You also need to ensure your radiator has sufficient airflow to allow heat transfer from the coolant when driving, as well as when idling at a red light. Many times, the temp gauge rises when at a stop light but as soon as the vehicle gets moving again, the temps drop right back down within operating range. This can be an indicator of insufficient airflow. Does the fan draw air from the entire surface of the radiator or just from a small cross-section? Perhaps a fan shroud is needed. Even high-performance engines can be cooled sufficiently if combined with the proper cooling, thermostat, and radiator.
Q: How Do I Know When I Need A Reverse Rotation Water Pump?
A: Of course, you need not worry about the direction of flow if you are ordering a water pump according to your specific application. But if you are upgrading from a “V” belt pulley to serpentine, this can be a concern.
Most serpentine systems require a reverse water pump. You can determine this by how the belt travels around the water pump pulley. If the back of the serpentine belt travels around the water pump pulley this indicates it requires a reverse-flow water pump. If the inside of the belt travels on the water pump pulley, a standard rotation water pump will be fine. Most pulley and bracket manufacturers can tell you what style of water pump you need for their system.
Q: Why Should I Install An Aluminum Water Pump?
A: Some water pumps are available as aluminum rather than cast iron. Deciding which best suits your application comes down to two major factors. Aluminum pumps are much lighter than cast iron and can be polished to a high luster without rusting. Tuff Stuff also offers various coatings on its water pumps so you can get the perfect finish for your application.
Q: How Do I Know If I Have A Long Or Short Water Pump?
A: Making sure the unit fits in the designated space is another of those popular questions when installing a new water pump. As mentioned, GM used different height water pumps, also known as “long” and “short” water pumps on its engines. The industry term for measuring a water pump height is the “hub height”. This is a critical dimension for proper belt alignment and determines where the water pump pulley belt groove(s) fall in relation to your crank, alternator, power steering pump, and air conditioning pulley grooves.
Never attempt to press or pull the hub to change its dimension. This may result in an unbalanced fan blade that can explode the pump causing serious injury!
The hub height dimension is typically used to determine if your Chevy water pump is either a “long” or a “short” style. The dimension from the mounting gasket surface to the outside face of the hub (where the pulley is bolted) is the hub height.

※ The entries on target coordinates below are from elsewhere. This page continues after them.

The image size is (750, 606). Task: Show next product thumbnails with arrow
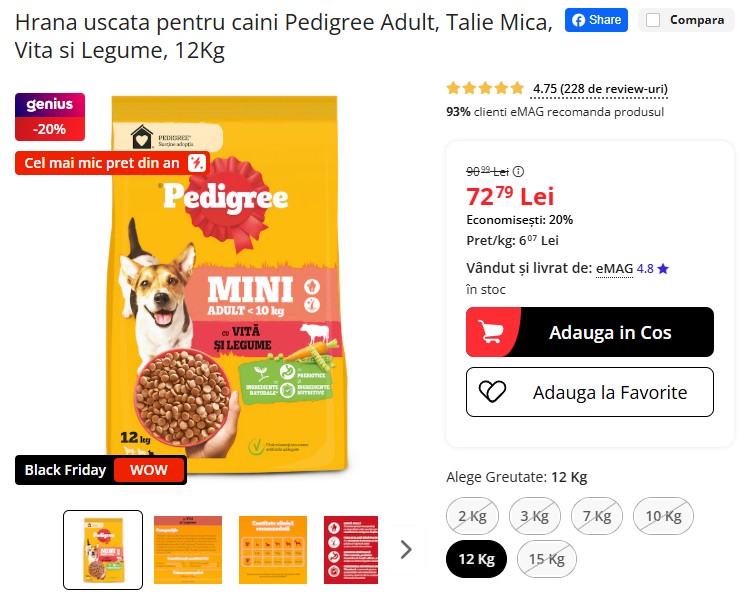tap(406, 550)
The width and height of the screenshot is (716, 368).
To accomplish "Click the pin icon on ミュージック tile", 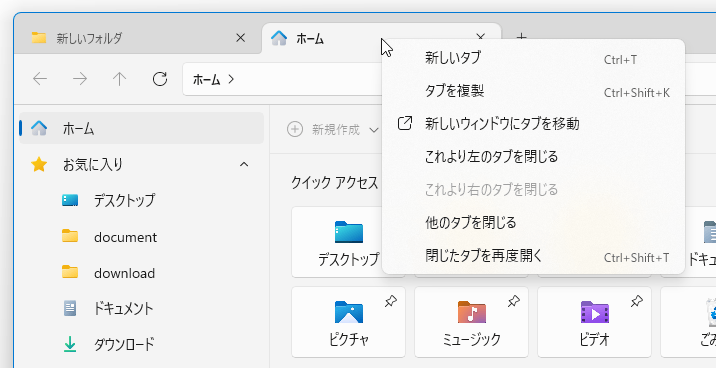I will click(514, 301).
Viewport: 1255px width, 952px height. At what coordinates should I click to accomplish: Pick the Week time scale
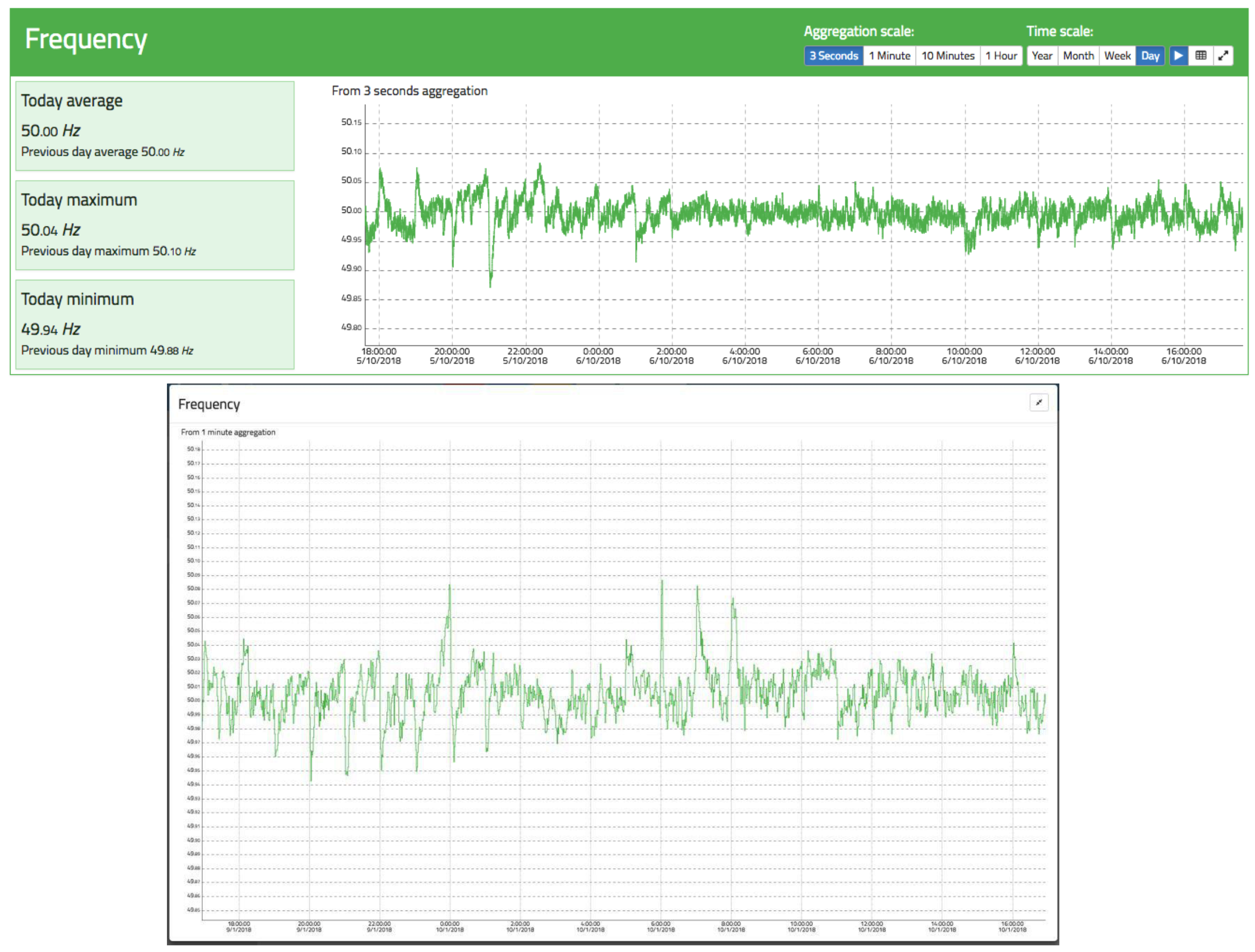1117,56
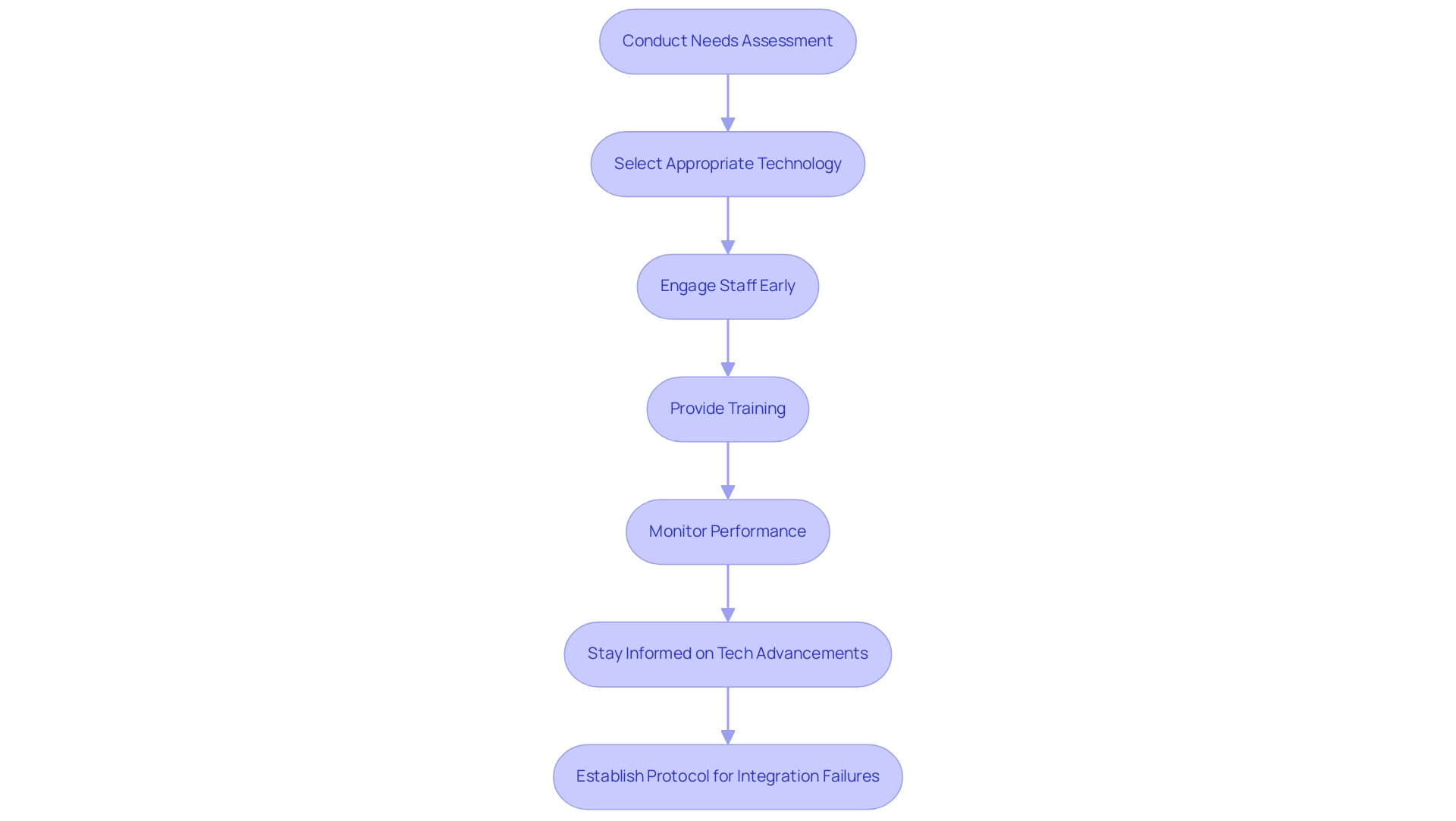Viewport: 1456px width, 821px height.
Task: Select the Monitor Performance node
Action: point(728,530)
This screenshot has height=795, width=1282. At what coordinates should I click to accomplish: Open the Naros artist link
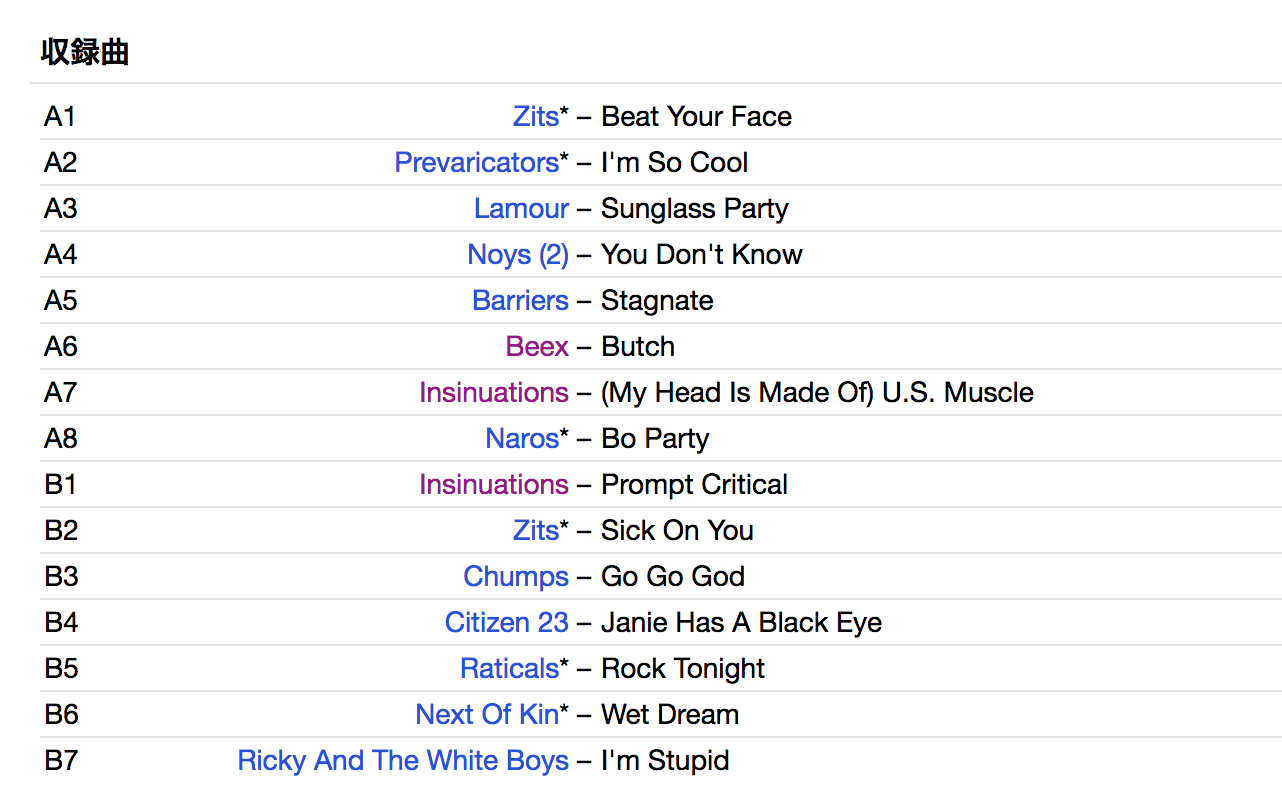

Either a long or short water pump may be used on any Chevy V8 (Gen I SB – Gen II BB) engine as long as the correct pulleys are used and the belts are in alignment. The hub height is listed next to each model in Tuff Stuff’s water pump section to help you find the proper water pump for your application.
With Tuff Stuff Performance’s website and just a few clicks, you’ll be able to locate the exact water pump for your application. With so many options, there really is no reason your engine shouldn’t look great and keep its cool during those mid-summer drives.